1. Adult Trauma Life Support Primary and Secondary Survey

All trauma patients should be assessed according to trauma assessment principles. The primary ATLS survey should be completed in order from A to E to rule out any life-threatening injury:

  • A: Airway management and cervical spine stabilization. 
  • B: Breathing 
  • C: Circulation and hamorrage control
  • D: Disability to assess the  neurologic status
  • E: Exposure[14]

2. Neurvascualr Assement

A documented neurovascular assessment is mandatory to be performed before and after any attempt for ankle manipulation. Neurovascular assessment includes the color and temperature of the foot. Pale, cold foot indicates a critical vascular compromise. Dorsalis pedis posterior tibial pulses should be assessed and compared to the contralateral side. If there is any clinical concern for vascular compromise or skin tenting, urgent ankle reduction should be attempted immediately in an attempt to regain vascular flow followed by neurovascular reassessment s Hand doppler is a quick and non-invasive method to assess the vascular flow in the foot. Neurological assessment should include the motor and sensory function of deep peroneal, superficial peroneal, tibial, sural medial, and lateral plantar nerves. 
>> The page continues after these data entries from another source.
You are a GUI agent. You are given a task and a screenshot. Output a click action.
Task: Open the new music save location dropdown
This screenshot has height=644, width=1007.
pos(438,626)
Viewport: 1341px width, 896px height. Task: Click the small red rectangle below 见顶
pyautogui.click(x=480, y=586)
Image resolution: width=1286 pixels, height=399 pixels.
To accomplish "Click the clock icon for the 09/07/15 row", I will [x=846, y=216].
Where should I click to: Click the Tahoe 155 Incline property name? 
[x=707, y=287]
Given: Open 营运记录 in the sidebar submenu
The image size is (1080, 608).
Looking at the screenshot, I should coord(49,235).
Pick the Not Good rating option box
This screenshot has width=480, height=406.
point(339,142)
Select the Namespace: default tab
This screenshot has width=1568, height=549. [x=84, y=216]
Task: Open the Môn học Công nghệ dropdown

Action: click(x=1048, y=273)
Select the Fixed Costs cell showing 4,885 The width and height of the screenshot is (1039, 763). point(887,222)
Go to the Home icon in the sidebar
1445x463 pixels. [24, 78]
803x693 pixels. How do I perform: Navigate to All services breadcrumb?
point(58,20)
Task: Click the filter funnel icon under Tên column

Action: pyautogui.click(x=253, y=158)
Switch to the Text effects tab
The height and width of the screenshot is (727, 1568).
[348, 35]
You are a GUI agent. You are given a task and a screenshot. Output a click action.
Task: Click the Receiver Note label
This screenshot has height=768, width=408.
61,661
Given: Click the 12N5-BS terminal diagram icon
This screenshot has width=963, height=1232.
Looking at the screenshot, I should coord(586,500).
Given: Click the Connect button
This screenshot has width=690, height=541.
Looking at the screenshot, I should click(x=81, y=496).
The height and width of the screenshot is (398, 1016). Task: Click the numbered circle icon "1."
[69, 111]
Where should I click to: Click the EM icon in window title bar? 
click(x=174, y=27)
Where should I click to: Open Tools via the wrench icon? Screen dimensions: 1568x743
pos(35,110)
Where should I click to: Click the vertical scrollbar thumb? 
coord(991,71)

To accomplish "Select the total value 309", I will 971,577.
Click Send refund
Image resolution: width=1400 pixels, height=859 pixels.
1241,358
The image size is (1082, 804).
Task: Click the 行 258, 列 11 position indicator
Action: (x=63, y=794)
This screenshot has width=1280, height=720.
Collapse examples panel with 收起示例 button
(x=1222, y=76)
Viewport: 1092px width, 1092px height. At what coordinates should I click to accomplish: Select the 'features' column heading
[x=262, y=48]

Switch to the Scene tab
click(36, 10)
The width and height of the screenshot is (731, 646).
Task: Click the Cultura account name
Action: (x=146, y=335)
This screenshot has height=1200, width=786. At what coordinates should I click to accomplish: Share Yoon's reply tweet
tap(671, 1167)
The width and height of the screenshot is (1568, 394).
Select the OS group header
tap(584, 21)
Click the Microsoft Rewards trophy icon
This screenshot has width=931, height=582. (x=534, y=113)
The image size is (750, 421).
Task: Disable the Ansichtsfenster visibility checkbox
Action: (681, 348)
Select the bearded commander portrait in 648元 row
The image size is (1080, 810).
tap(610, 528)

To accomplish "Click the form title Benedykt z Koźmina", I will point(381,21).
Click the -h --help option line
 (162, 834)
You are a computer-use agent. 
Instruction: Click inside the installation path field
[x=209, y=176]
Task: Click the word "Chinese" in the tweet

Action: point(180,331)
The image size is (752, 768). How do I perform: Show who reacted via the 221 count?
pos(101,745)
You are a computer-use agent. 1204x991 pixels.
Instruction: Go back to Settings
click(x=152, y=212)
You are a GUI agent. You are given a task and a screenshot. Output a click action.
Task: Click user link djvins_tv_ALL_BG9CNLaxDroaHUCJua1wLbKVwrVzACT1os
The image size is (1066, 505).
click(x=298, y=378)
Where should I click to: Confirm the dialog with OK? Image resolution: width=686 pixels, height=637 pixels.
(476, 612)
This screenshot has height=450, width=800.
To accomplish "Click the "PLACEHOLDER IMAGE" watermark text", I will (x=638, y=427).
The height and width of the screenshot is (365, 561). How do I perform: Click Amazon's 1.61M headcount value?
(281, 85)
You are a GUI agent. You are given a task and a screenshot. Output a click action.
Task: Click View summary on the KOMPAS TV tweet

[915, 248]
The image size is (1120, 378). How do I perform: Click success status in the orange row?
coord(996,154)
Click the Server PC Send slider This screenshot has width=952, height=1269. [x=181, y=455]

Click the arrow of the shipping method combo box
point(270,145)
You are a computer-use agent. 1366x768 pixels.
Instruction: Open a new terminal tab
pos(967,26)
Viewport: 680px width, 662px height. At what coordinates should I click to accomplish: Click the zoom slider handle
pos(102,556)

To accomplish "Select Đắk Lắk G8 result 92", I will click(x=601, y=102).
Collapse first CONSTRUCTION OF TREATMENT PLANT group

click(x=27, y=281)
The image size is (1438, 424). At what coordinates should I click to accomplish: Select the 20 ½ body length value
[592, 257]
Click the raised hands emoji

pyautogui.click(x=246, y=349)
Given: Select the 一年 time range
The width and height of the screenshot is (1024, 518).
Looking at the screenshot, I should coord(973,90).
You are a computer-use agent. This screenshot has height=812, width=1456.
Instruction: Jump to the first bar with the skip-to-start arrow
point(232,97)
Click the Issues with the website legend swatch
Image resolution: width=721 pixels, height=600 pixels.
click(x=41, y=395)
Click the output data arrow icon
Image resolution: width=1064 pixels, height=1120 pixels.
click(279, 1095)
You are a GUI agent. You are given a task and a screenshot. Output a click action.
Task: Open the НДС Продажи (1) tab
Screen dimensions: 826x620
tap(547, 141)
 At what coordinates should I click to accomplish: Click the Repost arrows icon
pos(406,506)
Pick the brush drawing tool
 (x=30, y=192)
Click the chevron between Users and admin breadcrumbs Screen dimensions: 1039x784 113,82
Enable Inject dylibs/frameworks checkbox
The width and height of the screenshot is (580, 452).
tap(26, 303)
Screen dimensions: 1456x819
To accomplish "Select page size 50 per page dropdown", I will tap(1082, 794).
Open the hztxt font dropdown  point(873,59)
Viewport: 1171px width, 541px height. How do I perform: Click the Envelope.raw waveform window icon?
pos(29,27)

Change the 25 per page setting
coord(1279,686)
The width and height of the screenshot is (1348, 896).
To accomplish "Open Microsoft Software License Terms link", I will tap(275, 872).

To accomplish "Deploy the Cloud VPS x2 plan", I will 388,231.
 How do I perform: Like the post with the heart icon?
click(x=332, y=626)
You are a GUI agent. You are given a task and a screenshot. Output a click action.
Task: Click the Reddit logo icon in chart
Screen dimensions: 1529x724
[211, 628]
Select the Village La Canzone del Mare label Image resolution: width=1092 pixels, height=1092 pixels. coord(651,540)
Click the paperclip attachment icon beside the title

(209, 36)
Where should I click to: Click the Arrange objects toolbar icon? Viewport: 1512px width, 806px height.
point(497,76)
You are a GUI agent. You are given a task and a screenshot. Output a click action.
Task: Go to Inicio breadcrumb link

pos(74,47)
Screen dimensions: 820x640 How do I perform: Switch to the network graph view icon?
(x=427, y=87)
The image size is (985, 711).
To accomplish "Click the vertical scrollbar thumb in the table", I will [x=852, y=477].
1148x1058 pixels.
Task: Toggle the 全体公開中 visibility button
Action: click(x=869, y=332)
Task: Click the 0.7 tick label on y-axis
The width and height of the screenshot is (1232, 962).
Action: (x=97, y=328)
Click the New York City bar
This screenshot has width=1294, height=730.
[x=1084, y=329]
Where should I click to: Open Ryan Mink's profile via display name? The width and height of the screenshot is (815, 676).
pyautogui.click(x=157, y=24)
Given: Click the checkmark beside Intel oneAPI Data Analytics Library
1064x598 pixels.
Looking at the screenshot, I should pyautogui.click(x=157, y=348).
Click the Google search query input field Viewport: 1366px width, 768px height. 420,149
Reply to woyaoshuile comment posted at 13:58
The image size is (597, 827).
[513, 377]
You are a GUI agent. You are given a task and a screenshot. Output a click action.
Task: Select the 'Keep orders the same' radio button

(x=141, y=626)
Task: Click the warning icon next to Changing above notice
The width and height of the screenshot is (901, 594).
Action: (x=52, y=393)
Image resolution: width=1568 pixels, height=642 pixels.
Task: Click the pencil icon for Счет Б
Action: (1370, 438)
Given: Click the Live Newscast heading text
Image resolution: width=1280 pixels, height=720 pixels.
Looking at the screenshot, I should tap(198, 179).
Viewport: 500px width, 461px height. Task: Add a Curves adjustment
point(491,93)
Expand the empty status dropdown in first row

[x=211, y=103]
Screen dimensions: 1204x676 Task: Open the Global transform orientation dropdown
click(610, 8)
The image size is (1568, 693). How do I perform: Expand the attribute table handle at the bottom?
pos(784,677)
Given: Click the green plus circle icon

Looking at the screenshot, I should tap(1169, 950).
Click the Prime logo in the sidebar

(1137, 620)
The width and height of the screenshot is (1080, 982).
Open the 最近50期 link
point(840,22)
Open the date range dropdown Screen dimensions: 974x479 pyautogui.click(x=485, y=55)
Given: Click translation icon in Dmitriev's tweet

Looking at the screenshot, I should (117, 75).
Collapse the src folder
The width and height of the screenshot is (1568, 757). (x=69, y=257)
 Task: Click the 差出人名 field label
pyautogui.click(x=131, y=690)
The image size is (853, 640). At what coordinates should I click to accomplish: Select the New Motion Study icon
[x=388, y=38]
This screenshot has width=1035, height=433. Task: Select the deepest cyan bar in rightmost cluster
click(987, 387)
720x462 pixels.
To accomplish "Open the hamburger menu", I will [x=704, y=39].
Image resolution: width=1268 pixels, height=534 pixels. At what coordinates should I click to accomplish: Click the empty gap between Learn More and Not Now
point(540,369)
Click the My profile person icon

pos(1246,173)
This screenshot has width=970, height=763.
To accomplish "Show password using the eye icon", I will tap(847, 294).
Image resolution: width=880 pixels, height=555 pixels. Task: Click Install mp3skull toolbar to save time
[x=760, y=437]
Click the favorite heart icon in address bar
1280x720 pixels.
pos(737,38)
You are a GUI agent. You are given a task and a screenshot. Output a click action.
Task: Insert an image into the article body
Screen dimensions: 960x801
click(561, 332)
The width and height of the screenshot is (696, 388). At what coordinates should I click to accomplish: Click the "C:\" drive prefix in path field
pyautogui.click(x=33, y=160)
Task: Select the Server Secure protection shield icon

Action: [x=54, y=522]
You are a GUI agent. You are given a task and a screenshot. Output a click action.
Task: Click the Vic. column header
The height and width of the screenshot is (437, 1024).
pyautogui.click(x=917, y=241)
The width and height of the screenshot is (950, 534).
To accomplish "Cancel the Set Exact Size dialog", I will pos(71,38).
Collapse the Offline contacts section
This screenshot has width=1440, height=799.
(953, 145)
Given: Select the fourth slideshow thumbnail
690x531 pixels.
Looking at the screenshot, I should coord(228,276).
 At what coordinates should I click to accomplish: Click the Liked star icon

3. Soft Tissue Assessment 

Threatened skin of a deformed ankle necessitates urgent ankle reduction and splinting to reduce soft tissue stretching. Soft tissue integrity and the degree of swelling will affect the treatment choice and the timing of surgical fixation.  

4. Examination of the Proximal Fibula

Examination of the proximal fibula and the knee joint is required to avoid missing any higher injury as Maisonneuve fracture injury.  

Ottawa Ankle Rules

Ankle radiographs should be requested if there is pain or tenderness in either malleolus AND one of the following:

  • Tenderness of the bone at the posterior edge or tip (within 6 cm) of either the lateral or medial malleolus
  • Patient unable to bear weight at the time of injury AND on arrival to the emergency department. Weight-bearing is determined by the patient's ability to take four steps.[15]

Imaging Modalities

1. Plain Radiographs 

X-rays are the first line of investigation to assess ankle injury. Obtaining X-rays should not delay the urgent reduction of the clinically obvious deformed ankle. Recommended X-rays views to assess ankle injuries include; anteroposterior, lateral, and Mortise views.

Anteroposterior (AP) ankle view: assess for soft tissue swelling that may lead to the discovery of other more subtle fractures

Lateral view: assess posterior malleolus, talus dome relative to the distal mortise, e.g., if it is dislocated anteriorly or posteriorly. 

Morise view is important to assess the ankle mortise(tibial plafond , medial malleus, lateral malleolus and talar dome).[16] Mortise view is an anteroposterior ankle X-ray with the leg internally rotated 15 to 20 degrees, and the ankle is dorsiflexed. This view evaluates talus positioning and syndesmosis widening. In a normal ankle, this should show a uniform width of space through the mortise joint space. 

Weight-bearing and external rotation stress views are indicated to assess fracture stability and rule out deltoid ligament and syndesmotic injury. Full tibia and fibula length X-rays are valuable to rule out proximal fibula fracture in Maisonneuve injury.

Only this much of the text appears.